Курс состоял из чтения и письма, не далее. Учились по славянской, синодской азбуке; за нею следовал Псалтырь, у некоторых еще Часослов (пред Псалтырем, непосредственно после азбуки); затем письмо. За выучку положенная цена: пять рублей за азбуку, десять за Псалтырь, десять за письмо; за Часослов прибавлялось пять рублей, — всё на тогдашние ассигнации. Способ учения был первобытный. Давалась указка в руки; ученик или ученица крестился, «мастерица» начинала: «аз, буки, веди, глаголь, добро». Это повторялось несколько раз. Дни, недели, месяцы проходили, пока доползет дитя только до ижицы, то есть кончит алфавит. Затем «склады» и «титла», потом знаки препинания: «оксиа, исо, вария, кавыка, звательцо, титло» и пр. Объяснения никакого. Смысл читаемого едва ли понятен был самим мастерам и мастерицам, по крайней мере в упомянутом перечислении знаков препинания. Спросить, что такое «исо» или «вария» и зачем это учат, — никто бы не ответил. Даже изучение складов совершалось механизмом самым неосмысленным. Читали, и сама мастерица или мастер начинали так: «буки-аз-ба — ба», «веди-арцы-аз-ра — вра». Словом, вся процедура перечисления букв до окончательных вра или ба (последнее притом еще повторялось) производилась задаром. В учащемся, при произношении этой тарабарщины, не проходило соображения, что это, мол, отдельные буквы и если-де их приставить одну к другой, то выйдет вот что. Последствие было бы то же, может быть учащемуся было бы даже легче, когда бы заставляли его просто читать: «ба» или «вра». Смысл складов доходил бы до сознания другим путем, а не тем, которым доводили. Живо это помню по себе. Я читал, помню, так (и все так читали): «буки, Бог, Божество»; это значило, что титла расположены были в азбучном порядке и начинались «Б. Бог, Божество». Б. было заглавием строчек, в которых слова с титлами начинались этою буквой: и это заглавное название буквы все-таки заучивалось. Но так повелевалось преданием.

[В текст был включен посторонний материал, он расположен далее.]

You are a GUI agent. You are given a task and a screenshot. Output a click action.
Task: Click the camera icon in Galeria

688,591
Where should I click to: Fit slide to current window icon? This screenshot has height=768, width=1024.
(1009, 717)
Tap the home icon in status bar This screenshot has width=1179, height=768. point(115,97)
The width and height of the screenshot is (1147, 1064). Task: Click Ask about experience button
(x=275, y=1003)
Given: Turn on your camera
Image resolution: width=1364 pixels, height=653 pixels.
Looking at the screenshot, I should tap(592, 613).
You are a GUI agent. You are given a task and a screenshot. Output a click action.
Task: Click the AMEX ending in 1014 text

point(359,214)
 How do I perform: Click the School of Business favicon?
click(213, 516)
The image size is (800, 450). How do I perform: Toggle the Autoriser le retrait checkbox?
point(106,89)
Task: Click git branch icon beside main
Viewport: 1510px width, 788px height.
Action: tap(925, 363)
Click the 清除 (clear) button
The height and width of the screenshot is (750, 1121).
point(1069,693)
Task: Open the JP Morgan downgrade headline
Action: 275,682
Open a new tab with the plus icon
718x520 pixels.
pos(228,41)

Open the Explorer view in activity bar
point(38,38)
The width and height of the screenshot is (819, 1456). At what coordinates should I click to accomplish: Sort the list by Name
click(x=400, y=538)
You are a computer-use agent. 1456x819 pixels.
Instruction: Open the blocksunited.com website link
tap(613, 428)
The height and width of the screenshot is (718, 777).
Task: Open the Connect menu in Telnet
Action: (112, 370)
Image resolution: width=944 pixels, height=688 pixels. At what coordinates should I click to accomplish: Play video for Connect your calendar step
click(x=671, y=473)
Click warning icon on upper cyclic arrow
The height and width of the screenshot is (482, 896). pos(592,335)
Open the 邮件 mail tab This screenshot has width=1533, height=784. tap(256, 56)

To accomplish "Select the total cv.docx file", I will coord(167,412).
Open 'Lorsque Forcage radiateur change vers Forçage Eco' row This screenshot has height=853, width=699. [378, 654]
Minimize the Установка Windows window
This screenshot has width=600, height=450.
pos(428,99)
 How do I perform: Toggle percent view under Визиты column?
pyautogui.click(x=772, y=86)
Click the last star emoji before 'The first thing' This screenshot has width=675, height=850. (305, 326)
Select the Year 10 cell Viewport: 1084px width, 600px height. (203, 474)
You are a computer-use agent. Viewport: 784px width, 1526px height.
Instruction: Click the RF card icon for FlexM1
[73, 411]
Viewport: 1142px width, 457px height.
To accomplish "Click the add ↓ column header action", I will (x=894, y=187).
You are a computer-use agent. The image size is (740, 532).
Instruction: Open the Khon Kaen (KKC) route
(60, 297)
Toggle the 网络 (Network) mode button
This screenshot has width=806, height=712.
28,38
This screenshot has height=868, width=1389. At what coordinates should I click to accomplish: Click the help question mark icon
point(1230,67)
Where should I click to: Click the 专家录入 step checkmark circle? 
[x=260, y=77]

В той же азбуке за славянскими буквами следовали гражданские, и за славянскими складами и молитвами несколько страниц гражданской печати с нравоучениями, начинающимися: «Буди благочестив, уповай на Бога и люби Его всем сердцем». У нас то и другое пропускалось, равно и катехизис (церковно-славянскими буквами), следовавший за азбукой и начинавшийся словами: «Вопрос: отчего ты называешься христианин?» Выучившиеся читать и сидевшие на Часослове и Псалтыре лазили иногда в азбуку, смотрели и нравоучения, и катехизис. То и другое породило шутки, переходившие по преданию. Так, начало катехизиса передавали следующим образом: Вопрос: отчего ты бос? Ответ: лаптей нет. Символ веры и молитвы в азбуке выучивались, но тоже без понятия, как и склады, титла и знаки препинания. «Чаю воскресения мертвых»… Что такое «чаю», я не понимал и не находил нужным спросить; только недоумевал о подобозвучии «чаю» с чаем. Разумение читанного не входило в программу учащегося. Грамота представлялась механизмом, который нужно одолеть, — и все тут.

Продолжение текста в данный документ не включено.